You are now ready to run this test on a remote device.

Step 3: Add Appthwack

You need an account on AppThwack. They have a free one that gives you 100 device minutes, after that you've got to pay.

Once your account is setup create a new Android app project called "AutomaticTesting", and go to your profile page and create and copy your API key.

 Now basically do the changes I did in my third commit.

  1. downgrade to Gradle 1.0 as the AppThwack plugin doesn't support 1.1
  2. add apply plugin: 'appthwack' to your root build.gradle file
  3. add an appthwack configuration to your app build.gradle and:
    1. add your apiKey = 'your_key'
    2. set type = 'junit'
    3. set project = 'AutomaticTesting'
    4. set devicePool = 'Top 10 devices (10)'

You are now ready to run the test remotely. On the command line write:

gradlew appthwackUpload

On a successful run it will say something like:

:app:assembleDebugTest UP-TO-DATE
:app:appthwackUpload
[AppThwack] Using Project 'AutomaticTesting'.
[AppThwack] Using DevicePool 'Top 10 devices'.
[AppThwack] Uploading apk 'app-debug.apk'.
[AppThwack] Uploading test apk 'app-debug-test-unaligned.apk'.
[AppThwack] Scheduling 'junit' run 'app-debug.apk (Gradle)'.
[AppThwack] Congrats! See your test results at https://appthwack.com/project/automat.....

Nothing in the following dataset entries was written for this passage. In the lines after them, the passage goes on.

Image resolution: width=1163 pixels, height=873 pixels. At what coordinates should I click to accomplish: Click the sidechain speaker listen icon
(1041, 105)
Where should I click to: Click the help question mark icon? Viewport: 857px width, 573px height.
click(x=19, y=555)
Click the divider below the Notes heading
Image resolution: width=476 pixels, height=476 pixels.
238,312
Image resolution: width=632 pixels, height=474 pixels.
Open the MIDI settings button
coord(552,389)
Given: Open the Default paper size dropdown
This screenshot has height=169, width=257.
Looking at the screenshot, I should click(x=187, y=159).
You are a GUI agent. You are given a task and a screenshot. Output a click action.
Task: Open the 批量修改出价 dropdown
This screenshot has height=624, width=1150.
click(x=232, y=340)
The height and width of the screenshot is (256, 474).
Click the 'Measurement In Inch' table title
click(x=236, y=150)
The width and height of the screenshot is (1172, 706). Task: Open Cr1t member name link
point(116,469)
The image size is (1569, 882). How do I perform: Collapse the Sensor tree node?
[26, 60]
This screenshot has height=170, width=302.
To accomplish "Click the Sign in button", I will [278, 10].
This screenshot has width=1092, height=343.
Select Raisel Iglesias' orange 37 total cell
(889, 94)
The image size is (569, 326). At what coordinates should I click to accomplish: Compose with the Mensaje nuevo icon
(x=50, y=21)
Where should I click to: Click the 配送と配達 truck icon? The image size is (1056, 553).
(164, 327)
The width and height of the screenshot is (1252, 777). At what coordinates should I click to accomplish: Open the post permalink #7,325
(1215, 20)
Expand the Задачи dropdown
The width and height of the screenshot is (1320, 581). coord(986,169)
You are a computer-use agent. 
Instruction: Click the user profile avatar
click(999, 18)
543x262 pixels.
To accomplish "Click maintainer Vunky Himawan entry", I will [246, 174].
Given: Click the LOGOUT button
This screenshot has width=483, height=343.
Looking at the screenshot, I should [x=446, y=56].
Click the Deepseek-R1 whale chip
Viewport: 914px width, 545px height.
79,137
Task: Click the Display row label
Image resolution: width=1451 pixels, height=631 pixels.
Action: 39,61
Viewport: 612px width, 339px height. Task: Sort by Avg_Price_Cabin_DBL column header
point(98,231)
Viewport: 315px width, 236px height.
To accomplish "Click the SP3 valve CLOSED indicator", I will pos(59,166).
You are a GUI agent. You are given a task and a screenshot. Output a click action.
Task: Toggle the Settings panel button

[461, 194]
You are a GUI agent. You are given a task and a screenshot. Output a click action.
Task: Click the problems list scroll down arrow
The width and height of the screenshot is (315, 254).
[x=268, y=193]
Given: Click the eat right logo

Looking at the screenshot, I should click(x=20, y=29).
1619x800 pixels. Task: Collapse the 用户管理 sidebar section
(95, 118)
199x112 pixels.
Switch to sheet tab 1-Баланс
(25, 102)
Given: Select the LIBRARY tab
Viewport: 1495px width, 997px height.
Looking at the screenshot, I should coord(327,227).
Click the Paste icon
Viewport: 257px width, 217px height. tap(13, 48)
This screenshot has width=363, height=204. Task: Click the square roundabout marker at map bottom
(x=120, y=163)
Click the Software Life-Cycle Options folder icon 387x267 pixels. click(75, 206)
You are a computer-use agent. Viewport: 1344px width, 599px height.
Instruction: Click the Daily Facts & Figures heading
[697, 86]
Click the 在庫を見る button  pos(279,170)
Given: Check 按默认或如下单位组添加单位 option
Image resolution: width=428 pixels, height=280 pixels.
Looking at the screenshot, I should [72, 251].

You can now wait for either an email of the results, or go to the url above if you want to follow the test live.

Conclusion

It's actually quite simple to get this stuff up and running, at least now that I've found out how. But it's not all happy days from here on. Here are some problems I've run into:

  1. The docs for AppThwack and Espresso are out of date, hidden or non-existing. The best sources are here and here. But basically there are no proper in depth documents with best practices or guides on writing proper tests neither with Espresso or on / for AppThwack. Updated 13.03.2015: A newer version of the Testing Support Library was just released with updated docs - worth looking at.
  2. AppTwack doesn't allow you to require Google Play Services, so many tests will fail because the device doesn't have it or it's out of date. Updated 13.03.2015AppThwack is considering adding this filter.
  3. AppThwack doesn't let you specify location in the configuration (you can specify it in the manual runs). Neither can you specify locale. Updated 13.03.2015You can actually set this programmatically via their REST API but it's not as easy as I'd like.
  4. AppThwack doesn't take a screenshots when a test fails. This means you only have the logs to debug from. This makes it really hard  to find out whats wrong. Updated 13.03.2015: I found out that Robotium can take screenshots for you, and that AppThwack will fish these out and display them for you. See this commit for the details.
  5. AppThwack doesn't support turning off system animations. At least it doesn't document how to. Espresso comes with hints on how this can be done but neither of them document how to set this up in your own testing system.

At the moment I'm still on the fence if this can be a proper test setup that delivers reliable results. There is too much magic going on that I don't feel in control of. At times it feels like you're debugging the Mars Rover.

Update 13.03.2015: With my recent discoveries, I'm more much positive and believe this can result in stable auto-testing on real devices.

Btw. I've also discovered the Spoon library from Square (I'm starting to wonder if Jake is a cyborg sent back in time to help humanity with Android libraries) that seems to do what AppThwack does, but on all your local devices. In short: If you hook up all your real Android devices and start up all the emulators your machine can handle, you can run tests on all of them in parallel using Spoon. Sounds pretty neat too.